Data excerpts:
----------------------------------------
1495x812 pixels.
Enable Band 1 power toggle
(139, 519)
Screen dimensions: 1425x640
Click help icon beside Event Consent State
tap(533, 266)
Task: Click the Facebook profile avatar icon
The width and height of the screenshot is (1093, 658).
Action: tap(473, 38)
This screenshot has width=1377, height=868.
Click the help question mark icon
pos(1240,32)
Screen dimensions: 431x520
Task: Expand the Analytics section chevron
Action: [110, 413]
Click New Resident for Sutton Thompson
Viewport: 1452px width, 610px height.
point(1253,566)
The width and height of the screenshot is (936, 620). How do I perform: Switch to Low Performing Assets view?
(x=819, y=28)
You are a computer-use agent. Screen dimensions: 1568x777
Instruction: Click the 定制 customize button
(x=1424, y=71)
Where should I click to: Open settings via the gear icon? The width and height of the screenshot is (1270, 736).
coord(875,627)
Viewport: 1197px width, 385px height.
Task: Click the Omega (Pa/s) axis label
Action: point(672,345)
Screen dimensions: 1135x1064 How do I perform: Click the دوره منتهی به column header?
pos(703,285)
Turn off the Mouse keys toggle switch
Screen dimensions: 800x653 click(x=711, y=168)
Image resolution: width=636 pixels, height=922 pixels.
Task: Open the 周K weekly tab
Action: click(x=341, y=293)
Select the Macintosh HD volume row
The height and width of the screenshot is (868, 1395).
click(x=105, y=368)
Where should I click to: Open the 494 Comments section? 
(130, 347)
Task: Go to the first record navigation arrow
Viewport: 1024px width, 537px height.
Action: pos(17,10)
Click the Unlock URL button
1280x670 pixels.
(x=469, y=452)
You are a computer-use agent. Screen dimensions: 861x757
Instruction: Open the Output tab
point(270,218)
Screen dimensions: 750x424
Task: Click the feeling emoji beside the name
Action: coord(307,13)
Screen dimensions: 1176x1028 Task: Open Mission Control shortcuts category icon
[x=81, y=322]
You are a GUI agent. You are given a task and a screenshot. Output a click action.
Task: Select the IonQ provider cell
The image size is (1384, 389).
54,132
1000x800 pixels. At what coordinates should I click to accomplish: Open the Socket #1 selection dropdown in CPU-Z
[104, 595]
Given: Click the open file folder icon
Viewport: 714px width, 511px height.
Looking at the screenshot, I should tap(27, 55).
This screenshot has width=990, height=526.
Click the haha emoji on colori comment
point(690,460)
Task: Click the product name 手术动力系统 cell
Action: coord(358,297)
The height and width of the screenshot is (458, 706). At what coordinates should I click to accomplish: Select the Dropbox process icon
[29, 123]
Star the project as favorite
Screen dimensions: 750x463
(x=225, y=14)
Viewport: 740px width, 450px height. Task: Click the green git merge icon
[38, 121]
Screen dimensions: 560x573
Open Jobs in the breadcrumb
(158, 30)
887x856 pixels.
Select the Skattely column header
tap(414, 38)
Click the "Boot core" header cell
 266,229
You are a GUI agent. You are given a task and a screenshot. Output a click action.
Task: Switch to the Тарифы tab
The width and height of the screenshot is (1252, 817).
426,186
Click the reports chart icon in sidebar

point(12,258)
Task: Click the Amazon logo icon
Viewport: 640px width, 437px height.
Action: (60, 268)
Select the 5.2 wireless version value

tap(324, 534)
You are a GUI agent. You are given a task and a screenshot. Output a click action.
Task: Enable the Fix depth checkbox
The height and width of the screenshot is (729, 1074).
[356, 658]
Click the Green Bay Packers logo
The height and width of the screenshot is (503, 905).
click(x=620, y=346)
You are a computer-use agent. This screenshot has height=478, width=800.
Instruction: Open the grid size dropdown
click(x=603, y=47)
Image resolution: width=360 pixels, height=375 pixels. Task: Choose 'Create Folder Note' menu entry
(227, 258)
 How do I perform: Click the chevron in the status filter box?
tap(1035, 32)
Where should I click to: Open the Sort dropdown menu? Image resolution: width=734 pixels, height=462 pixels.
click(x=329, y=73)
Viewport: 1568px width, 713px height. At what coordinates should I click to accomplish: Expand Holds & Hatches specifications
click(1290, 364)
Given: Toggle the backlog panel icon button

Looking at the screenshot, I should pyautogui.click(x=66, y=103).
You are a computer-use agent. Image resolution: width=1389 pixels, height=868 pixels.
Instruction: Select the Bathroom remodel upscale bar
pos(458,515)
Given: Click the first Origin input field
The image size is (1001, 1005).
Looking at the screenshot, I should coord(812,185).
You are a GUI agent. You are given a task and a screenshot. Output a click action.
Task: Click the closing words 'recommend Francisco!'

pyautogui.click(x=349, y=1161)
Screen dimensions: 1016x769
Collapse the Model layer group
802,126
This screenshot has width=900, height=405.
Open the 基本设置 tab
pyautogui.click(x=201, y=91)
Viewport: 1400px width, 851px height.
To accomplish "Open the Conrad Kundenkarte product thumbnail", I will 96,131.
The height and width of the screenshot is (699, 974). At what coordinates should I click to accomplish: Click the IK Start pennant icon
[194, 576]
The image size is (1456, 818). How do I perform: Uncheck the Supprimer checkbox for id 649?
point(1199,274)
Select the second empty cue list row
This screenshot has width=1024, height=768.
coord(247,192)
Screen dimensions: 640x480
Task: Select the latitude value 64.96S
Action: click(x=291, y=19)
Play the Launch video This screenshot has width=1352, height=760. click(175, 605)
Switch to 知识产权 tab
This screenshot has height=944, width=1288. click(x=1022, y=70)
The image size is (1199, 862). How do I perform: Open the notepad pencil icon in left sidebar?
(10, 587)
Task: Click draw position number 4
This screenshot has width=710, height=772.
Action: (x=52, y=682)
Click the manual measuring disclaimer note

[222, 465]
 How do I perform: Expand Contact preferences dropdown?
----------------------------------------
● **YOUR INSTRUCTIONS**: Lines from the top of the data above through the line with "You are a computer-use agent. Screen dimensions: 1568x777", both ends included: copy them exactly, nothing more.

● **RESPONSE TO THE EXERCISE**:
1495x812 pixels.
Enable Band 1 power toggle
(139, 519)
Screen dimensions: 1425x640
Click help icon beside Event Consent State
tap(533, 266)
Task: Click the Facebook profile avatar icon
The width and height of the screenshot is (1093, 658).
Action: tap(473, 38)
This screenshot has width=1377, height=868.
Click the help question mark icon
pos(1240,32)
Screen dimensions: 431x520
Task: Expand the Analytics section chevron
Action: [110, 413]
Click New Resident for Sutton Thompson
Viewport: 1452px width, 610px height.
point(1253,566)
The width and height of the screenshot is (936, 620). How do I perform: Switch to Low Performing Assets view?
(x=819, y=28)
You are a computer-use agent. Screen dimensions: 1568x777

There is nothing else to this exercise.